### What is needed
Within the records below, reproduce without change the lines from the line that has "Task: Select the Hand tool" through the line that has "Open joeeee's red", and only those.

#####

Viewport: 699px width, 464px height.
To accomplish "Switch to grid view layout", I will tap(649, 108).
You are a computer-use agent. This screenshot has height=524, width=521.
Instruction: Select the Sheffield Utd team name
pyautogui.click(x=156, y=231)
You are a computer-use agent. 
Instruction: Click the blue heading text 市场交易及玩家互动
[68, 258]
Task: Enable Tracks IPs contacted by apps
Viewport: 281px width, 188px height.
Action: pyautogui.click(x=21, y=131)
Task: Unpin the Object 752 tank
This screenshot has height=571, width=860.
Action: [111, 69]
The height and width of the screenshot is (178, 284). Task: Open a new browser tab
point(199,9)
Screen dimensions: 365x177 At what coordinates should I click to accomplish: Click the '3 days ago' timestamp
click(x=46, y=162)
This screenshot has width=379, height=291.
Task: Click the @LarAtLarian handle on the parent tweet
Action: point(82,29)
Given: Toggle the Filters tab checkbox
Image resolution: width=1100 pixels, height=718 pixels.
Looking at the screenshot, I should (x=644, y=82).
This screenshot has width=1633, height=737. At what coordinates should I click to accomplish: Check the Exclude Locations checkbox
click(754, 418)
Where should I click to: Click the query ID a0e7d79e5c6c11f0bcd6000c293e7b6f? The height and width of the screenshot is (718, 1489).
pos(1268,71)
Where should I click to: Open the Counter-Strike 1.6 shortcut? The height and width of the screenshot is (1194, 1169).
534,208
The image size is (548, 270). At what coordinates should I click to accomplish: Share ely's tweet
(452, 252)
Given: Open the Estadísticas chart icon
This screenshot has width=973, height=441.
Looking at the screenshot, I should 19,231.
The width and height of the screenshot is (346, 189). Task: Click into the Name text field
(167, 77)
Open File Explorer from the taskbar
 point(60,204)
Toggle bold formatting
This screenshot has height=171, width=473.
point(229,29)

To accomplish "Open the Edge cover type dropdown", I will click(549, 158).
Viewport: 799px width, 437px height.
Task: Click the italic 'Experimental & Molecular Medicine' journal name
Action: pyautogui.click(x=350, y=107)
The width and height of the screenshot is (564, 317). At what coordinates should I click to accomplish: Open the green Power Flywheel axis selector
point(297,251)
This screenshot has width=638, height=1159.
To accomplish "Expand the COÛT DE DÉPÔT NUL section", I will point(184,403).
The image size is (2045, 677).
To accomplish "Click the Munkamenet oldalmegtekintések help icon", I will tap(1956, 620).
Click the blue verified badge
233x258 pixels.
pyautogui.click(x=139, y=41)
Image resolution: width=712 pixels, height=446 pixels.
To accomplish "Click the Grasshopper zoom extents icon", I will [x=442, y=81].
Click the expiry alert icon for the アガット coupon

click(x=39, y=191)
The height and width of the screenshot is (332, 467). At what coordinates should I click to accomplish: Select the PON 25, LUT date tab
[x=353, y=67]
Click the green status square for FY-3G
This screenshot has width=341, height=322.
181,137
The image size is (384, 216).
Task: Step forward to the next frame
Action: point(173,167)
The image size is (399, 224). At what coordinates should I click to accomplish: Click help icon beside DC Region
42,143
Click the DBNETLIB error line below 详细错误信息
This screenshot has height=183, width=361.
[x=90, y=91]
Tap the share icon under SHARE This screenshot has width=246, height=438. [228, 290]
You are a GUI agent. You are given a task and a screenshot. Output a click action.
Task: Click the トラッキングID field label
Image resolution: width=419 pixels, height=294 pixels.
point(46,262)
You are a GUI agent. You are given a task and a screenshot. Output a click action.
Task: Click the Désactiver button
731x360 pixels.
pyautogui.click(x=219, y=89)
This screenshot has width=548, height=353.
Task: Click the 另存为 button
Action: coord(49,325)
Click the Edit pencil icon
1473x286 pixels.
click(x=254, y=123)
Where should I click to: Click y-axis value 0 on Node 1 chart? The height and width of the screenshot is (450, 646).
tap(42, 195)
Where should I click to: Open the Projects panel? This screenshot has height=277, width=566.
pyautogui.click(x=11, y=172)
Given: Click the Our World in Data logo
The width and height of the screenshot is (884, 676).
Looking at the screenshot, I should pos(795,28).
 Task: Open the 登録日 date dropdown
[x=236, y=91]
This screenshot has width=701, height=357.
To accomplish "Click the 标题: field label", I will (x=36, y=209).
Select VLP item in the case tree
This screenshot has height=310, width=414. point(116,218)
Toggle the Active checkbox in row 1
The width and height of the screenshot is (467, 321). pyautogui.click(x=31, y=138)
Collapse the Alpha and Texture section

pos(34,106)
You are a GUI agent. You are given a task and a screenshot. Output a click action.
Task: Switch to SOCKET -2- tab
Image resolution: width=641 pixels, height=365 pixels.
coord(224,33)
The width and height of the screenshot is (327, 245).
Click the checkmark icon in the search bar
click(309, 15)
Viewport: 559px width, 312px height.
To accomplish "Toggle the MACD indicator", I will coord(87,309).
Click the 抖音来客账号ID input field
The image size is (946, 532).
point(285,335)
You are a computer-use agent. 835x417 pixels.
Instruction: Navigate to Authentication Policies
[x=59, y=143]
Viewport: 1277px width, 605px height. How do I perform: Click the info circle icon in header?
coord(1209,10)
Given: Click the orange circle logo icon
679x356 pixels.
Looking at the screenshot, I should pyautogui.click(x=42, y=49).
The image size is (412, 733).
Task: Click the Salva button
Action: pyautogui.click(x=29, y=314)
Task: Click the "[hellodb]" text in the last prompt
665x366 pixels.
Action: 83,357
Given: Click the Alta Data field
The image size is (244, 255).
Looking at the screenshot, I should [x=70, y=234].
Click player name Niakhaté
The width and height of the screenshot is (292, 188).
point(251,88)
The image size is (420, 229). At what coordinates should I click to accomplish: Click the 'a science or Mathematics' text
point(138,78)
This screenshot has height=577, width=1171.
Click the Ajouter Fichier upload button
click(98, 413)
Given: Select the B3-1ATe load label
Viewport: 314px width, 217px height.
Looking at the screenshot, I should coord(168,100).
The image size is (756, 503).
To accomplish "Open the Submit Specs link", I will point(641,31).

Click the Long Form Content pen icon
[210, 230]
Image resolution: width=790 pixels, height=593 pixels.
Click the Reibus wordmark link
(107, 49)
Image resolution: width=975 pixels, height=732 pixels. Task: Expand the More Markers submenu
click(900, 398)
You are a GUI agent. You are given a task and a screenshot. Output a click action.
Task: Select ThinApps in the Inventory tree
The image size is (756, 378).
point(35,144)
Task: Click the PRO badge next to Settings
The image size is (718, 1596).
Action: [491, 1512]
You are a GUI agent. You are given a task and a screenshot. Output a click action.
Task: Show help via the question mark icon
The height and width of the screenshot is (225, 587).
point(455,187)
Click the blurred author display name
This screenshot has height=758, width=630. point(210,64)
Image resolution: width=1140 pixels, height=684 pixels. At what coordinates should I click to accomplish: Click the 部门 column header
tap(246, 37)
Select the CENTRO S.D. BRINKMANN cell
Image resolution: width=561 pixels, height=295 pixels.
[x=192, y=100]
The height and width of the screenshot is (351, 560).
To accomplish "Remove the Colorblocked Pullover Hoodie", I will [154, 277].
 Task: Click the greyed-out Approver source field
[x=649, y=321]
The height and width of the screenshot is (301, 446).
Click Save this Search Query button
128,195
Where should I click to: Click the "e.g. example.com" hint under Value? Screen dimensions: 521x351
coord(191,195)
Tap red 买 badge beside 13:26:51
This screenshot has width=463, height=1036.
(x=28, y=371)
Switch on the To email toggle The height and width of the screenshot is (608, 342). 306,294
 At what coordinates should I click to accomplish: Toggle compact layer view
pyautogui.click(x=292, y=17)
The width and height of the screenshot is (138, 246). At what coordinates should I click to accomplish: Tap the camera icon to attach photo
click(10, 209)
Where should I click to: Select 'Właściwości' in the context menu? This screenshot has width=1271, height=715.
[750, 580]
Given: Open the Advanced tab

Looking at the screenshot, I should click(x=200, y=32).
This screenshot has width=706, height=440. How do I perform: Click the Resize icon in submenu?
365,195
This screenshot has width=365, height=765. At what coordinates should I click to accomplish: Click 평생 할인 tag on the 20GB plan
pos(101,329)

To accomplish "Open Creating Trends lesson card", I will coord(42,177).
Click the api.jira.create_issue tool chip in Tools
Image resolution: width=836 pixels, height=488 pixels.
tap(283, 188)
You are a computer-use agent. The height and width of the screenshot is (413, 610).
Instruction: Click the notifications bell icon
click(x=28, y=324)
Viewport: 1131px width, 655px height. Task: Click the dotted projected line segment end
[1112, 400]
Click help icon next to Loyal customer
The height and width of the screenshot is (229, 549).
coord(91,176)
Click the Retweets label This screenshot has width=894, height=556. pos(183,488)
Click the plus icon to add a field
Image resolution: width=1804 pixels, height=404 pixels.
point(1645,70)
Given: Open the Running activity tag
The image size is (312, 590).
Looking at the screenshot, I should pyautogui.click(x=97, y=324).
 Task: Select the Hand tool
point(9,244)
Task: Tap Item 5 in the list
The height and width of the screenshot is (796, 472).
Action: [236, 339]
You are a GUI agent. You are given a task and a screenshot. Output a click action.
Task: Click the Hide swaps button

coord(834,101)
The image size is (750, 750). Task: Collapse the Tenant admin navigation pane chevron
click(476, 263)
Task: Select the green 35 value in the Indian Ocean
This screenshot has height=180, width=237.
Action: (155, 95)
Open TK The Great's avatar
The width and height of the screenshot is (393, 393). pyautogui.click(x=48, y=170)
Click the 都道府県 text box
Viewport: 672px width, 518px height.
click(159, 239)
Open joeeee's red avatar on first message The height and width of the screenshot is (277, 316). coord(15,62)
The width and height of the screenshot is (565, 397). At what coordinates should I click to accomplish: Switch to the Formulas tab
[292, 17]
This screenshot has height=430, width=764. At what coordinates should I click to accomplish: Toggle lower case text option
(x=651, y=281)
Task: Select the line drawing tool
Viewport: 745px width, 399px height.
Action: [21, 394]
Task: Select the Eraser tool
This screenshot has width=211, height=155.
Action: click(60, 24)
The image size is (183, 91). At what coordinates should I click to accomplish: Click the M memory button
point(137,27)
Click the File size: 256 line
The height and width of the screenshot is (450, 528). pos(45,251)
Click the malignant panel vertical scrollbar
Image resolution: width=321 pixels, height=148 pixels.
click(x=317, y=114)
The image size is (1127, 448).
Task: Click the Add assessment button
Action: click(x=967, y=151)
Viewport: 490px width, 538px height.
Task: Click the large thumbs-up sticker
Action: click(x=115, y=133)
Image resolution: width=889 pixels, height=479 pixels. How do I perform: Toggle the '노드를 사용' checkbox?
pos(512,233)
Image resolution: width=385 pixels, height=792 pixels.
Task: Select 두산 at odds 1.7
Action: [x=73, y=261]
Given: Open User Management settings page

#####

### Answer
 Task: Select the Hand tool
point(9,244)
Task: Tap Item 5 in the list
The height and width of the screenshot is (796, 472).
Action: [236, 339]
You are a GUI agent. You are given a task and a screenshot. Output a click action.
Task: Click the Hide swaps button

coord(834,101)
The image size is (750, 750). Task: Collapse the Tenant admin navigation pane chevron
click(476, 263)
Task: Select the green 35 value in the Indian Ocean
This screenshot has height=180, width=237.
Action: (155, 95)
Open TK The Great's avatar
The width and height of the screenshot is (393, 393). pyautogui.click(x=48, y=170)
Click the 都道府県 text box
Viewport: 672px width, 518px height.
click(159, 239)
Open joeeee's red avatar on first message The height and width of the screenshot is (277, 316). coord(15,62)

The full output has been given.